Mir ging es, nachdem ich mich vom Binderfrost erholt hatte, wieder gut. Meine Gefährten waren wie gesagt über die plötzliche Genesung des Todgeweihten sichtlich überrascht und ich entschied mich, sie nicht aufzuklären. Ein kleines Geheimnis konnte meinem Ruf nicht schaden.
Ich verband die Wunde auf meiner Schulter, an der mich der Pfeil gestreift hatte, und versorgte einige Prellungen und Kratzer, an deren Ursache ich mich nicht erinnern konnte. Der lange Schnitt im Arm, den ich mir selber zugefügt hatte, ging nicht tief, ich brauchte ihn deshalb nicht zu nähen.
Tempi war unverletzt. Sein Gesicht ließ wie immer keine Regung erkennen.
Unsere zweite Aufgabe bestand darin, uns um die Toten zu kümmern. Während ich bewusstlos gewesen war, hatten die anderen die verbrannten Leichen am Rand der Lichtung zusammengetragen. Zu den Toten gehörten:
Der Wachposten, den Dedan getötet hatte.
Die beiden Posten, die Tempi im Wald überrascht hatten.
Drei Banditen, die den Einschlag des Blitzes überlebt und zu fliehen versucht hatten. Marten hatte einen von ihnen getötet, Tempi die anderen beiden.
Siebzehn Banditen, die durch den Blitz erschlagen, verbrannt oder sonstwie zu Tode gekommen waren. Acht davon waren schon vorher tot oder tödlich verwundet gewesen.
Wir fanden Fußspuren eines weiteren Postens, der den Kampf vom nordöstlichen Abschnitt der Anhöhe beobachtet hatte. Sie waren allerdings schon einen Tag alt, und keiner von uns verspürte die geringste Lust, den Mann zu verfolgen. Dedan gab außerdem zu bedenken, er könnte uns lebend nützlicher sein, wenn er anderen, die ebenfalls ein Leben als Bandit in Betracht zogen, vom schrecklichen Ende seiner Kameraden berichtete. Darin stimmten wir ausnahmsweise einmal überein.

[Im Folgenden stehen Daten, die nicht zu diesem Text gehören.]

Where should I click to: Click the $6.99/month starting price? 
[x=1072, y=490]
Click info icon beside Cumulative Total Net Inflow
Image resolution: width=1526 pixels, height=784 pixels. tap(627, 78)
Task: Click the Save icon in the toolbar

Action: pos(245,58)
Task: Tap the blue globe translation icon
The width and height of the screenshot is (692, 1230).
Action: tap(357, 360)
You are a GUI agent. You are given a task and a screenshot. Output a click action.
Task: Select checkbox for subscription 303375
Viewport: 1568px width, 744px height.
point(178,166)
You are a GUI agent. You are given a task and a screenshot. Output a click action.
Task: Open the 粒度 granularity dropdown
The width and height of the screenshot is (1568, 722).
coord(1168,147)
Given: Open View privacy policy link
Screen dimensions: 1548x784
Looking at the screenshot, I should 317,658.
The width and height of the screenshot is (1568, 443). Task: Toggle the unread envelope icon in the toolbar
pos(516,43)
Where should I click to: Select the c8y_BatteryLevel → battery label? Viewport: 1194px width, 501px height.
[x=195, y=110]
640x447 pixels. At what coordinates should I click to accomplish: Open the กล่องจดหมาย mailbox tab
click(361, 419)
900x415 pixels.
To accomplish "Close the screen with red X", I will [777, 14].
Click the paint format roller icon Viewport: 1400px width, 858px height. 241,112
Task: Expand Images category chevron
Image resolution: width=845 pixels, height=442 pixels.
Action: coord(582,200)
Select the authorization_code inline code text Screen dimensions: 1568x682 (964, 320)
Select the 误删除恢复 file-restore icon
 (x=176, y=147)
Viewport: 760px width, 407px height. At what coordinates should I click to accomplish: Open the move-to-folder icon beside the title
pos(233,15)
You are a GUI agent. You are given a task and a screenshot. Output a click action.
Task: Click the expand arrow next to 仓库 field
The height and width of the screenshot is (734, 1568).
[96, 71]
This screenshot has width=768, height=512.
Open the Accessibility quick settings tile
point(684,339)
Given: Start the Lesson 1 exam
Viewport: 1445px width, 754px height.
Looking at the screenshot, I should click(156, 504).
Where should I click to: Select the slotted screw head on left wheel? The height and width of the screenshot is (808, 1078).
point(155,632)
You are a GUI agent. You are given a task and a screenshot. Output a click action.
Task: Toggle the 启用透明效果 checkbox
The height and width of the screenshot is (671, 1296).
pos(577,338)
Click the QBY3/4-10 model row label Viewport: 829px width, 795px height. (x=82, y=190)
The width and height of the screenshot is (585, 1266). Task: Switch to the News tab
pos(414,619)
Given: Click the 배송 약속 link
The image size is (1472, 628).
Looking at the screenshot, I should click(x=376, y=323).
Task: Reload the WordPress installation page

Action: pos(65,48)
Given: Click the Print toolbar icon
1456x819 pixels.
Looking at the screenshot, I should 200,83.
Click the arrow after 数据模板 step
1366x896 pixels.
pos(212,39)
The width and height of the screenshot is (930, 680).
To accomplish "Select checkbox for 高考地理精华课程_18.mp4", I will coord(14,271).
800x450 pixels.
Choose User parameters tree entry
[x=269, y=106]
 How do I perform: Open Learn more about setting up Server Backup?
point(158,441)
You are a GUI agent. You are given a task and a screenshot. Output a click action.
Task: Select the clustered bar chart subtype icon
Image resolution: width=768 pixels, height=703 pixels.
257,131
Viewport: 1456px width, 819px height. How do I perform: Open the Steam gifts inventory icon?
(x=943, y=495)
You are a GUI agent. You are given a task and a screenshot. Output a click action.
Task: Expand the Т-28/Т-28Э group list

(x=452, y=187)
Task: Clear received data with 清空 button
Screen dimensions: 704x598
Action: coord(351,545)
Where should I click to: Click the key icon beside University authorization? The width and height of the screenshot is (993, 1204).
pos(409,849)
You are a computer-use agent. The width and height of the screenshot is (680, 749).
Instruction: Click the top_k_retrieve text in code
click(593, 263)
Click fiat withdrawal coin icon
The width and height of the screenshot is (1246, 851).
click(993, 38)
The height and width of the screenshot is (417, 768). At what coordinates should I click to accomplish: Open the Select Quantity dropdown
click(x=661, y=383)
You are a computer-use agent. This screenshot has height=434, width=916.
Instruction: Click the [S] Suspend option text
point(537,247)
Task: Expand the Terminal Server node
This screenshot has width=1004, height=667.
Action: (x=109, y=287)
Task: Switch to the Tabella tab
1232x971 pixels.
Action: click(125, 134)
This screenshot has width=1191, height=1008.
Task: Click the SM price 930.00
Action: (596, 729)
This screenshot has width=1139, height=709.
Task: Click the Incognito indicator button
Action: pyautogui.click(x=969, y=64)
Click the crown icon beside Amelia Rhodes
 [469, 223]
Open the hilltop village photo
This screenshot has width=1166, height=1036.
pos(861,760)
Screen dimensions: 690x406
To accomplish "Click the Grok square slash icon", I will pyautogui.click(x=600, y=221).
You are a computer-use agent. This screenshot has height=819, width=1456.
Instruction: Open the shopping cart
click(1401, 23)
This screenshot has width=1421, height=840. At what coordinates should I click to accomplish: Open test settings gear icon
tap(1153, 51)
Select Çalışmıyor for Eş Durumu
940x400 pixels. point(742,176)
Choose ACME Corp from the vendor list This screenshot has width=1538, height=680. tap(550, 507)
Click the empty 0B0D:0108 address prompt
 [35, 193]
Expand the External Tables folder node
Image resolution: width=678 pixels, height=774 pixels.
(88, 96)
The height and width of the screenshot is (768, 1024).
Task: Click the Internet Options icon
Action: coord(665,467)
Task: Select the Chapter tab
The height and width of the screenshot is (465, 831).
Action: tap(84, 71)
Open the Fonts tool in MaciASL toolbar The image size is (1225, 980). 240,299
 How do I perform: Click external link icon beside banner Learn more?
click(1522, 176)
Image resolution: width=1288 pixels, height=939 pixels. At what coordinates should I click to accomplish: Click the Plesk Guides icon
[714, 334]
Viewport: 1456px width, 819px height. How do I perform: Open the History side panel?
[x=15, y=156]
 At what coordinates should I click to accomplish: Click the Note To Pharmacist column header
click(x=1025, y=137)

Die Leiche des Anführers fanden wir nicht unter den Toten. Das große Zelt, in dem er verschwunden war, lag unter einem dicken Ast der gespaltenen Eiche begraben. Da wir genug anderes zu tun hatten, suchten wir nicht weiter nach seinen Überresten.
Statt dreiundzwanzig Gräber oder ein Massengrab für dreiundzwanzig Leichen auszuheben, errichteten wir einen Scheiterhaufen und zündeten ihn an, solange der Wald noch vom Regen nass war. Ich sorgte mit meiner Magie dafür, dass das Feuer lichterloh brannte.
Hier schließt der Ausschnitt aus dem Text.